Burger werfen sich in die Bresche

Für knapp zehn Millionen Franken wollten die Iraner an der Kirchenfeldstrasse 70 ein Mehrfamilienhaus mit Einstellhalle bauen. Für den Tennis Sporting Club hätte dies das Aus bedeutet. Zwar hätten die Spieler noch auf fünf der acht Tennisplätze weiterspielen können, weil sie diese von der Burgergemeinde im Baurecht gemietet haben. Ohne Garderoben und Clubraum wäre dies aber auf Dauer unmöglich gewesen. Gegen das Bauvorhaben der Iraner wurden schliesslich vier Einsprachen und eine Rechtsverwahrung eingereicht. Unter den Einsprechern ist nebst privaten ­Anwohnern auch der Kirchenfeld-­Brunnadern-Elfenau-Leist.

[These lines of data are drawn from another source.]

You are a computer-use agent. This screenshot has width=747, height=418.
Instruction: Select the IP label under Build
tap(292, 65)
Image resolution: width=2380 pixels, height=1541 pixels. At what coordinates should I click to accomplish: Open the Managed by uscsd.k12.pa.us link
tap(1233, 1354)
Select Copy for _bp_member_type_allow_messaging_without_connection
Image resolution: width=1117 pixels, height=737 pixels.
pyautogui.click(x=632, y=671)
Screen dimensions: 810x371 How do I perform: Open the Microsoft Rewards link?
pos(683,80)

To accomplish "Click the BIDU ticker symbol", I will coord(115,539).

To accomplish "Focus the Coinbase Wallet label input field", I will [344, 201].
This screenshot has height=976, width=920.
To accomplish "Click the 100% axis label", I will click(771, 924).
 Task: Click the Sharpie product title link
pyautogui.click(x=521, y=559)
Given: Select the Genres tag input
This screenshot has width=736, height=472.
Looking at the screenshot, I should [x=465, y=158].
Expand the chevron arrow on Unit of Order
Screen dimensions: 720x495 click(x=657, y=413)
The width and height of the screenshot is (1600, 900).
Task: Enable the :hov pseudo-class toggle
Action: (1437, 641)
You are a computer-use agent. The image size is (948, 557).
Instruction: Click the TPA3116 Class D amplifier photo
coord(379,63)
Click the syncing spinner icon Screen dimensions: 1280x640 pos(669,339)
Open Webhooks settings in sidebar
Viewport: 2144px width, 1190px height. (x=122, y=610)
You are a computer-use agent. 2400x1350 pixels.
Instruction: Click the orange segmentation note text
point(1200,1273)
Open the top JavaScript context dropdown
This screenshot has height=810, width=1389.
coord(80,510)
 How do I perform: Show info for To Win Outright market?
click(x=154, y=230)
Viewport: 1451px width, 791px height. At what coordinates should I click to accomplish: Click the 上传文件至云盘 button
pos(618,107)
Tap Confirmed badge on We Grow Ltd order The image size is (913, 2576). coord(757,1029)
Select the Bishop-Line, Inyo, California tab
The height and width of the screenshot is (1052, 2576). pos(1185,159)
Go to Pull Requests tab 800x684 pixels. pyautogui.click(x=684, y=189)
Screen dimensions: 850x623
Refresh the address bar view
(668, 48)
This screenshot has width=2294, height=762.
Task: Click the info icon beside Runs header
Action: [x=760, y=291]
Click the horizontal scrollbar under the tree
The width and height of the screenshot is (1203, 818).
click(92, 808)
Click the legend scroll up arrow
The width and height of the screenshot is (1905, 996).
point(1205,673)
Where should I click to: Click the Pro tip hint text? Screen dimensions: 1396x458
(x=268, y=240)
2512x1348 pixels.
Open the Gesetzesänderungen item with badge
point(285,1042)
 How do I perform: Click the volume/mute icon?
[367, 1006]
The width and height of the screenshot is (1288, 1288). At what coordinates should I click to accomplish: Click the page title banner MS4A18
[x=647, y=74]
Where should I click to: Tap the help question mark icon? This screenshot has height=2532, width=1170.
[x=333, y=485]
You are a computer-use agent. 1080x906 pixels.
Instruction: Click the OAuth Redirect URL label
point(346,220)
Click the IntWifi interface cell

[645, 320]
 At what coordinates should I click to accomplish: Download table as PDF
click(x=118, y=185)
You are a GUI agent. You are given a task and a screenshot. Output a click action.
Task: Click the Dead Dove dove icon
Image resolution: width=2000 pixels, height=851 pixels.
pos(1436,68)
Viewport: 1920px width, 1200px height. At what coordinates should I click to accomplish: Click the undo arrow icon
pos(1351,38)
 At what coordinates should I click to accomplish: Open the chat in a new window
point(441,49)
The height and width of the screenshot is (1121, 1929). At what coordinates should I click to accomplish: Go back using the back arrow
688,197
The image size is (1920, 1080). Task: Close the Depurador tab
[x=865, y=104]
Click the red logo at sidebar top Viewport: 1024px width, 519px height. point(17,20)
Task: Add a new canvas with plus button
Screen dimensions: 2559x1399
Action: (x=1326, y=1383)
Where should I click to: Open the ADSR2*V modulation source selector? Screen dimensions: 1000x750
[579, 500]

Die Rechtsverwahrung stammt von der Burgergemeinde Bern als Eigentümerin des benachbarten Dählhölzli­waldes. Sie wollte sich damit rechtliche Schritte vorbehalten, falls die Iraner nicht auf den Bau unterirdischer Büros in einem waldnahen Streifen der Liegenschaft verzichten. Aus Sicht des Tennis­clubs war das Rechtsbegehren der Burgergemeinde zentral. «Dieses Vorgehen ist in unserem Sinn», sagte Vizepräsident Andreas Maurer einst gegenüber dem «Bund». Der breite Widerstand hat die iranische Botschaft offenbar überrascht. «Wir gingen nicht davon aus, dass es Opposition gegen das Projekt geben könnte. Wir hatten nie die Absicht, den Tennisclub zu verdrängen», sagt Botschafter Khoshroo.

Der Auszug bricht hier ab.